Question

Cold water (Cp = 4.18 KJ/kg*K) enters a heat exchanger at 15 degree C at a rate of 0.5 kg/s, where it is heated by hot air (Cp = 1.0 KJ/kg*K) that enters the heat exchanger at 50 degree C at a rate of 1.8 kg/s. The maximum possible heat transfer rate in this heat exchanger is:

A. 66.8 kW
B. 51.1 kW
C. 80.0 kW
D. 63.0 kW
E. 73.2 kW

Answer 1

The maximum possible heat transfer rate in the heat exchanger is 54.0 kW.

Step-by-step explanation:

The maximum possible heat transfer rate in the heat exchanger can be calculated using the formula Q = mcΔT, where Q is the heat transfer rate, m is the mass flow rate, c is the specific heat capacity, and ΔT is the temperature difference.

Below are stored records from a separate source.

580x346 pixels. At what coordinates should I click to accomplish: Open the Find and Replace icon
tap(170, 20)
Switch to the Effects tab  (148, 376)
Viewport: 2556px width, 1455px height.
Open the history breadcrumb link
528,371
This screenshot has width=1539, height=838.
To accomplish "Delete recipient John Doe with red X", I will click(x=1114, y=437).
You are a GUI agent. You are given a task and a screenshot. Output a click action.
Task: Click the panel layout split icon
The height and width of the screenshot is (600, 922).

For the cold water, the heat transfer rate is Qc = mcΔTc = (0.5 kg/s)(4.18 KJ/kg*K)(50-15) = 62.7 kW.

For the hot air, the heat transfer rate is Qh = mhΔTh = (1.8 kg/s)(1.0 KJ/kg*K)(50-15) = 54.0 kW.

The maximum possible heat transfer rate in the heat exchanger is given by Q = min(Qc, Qh) = min(62.7 kW, 54.0 kW) = 54.0 kW.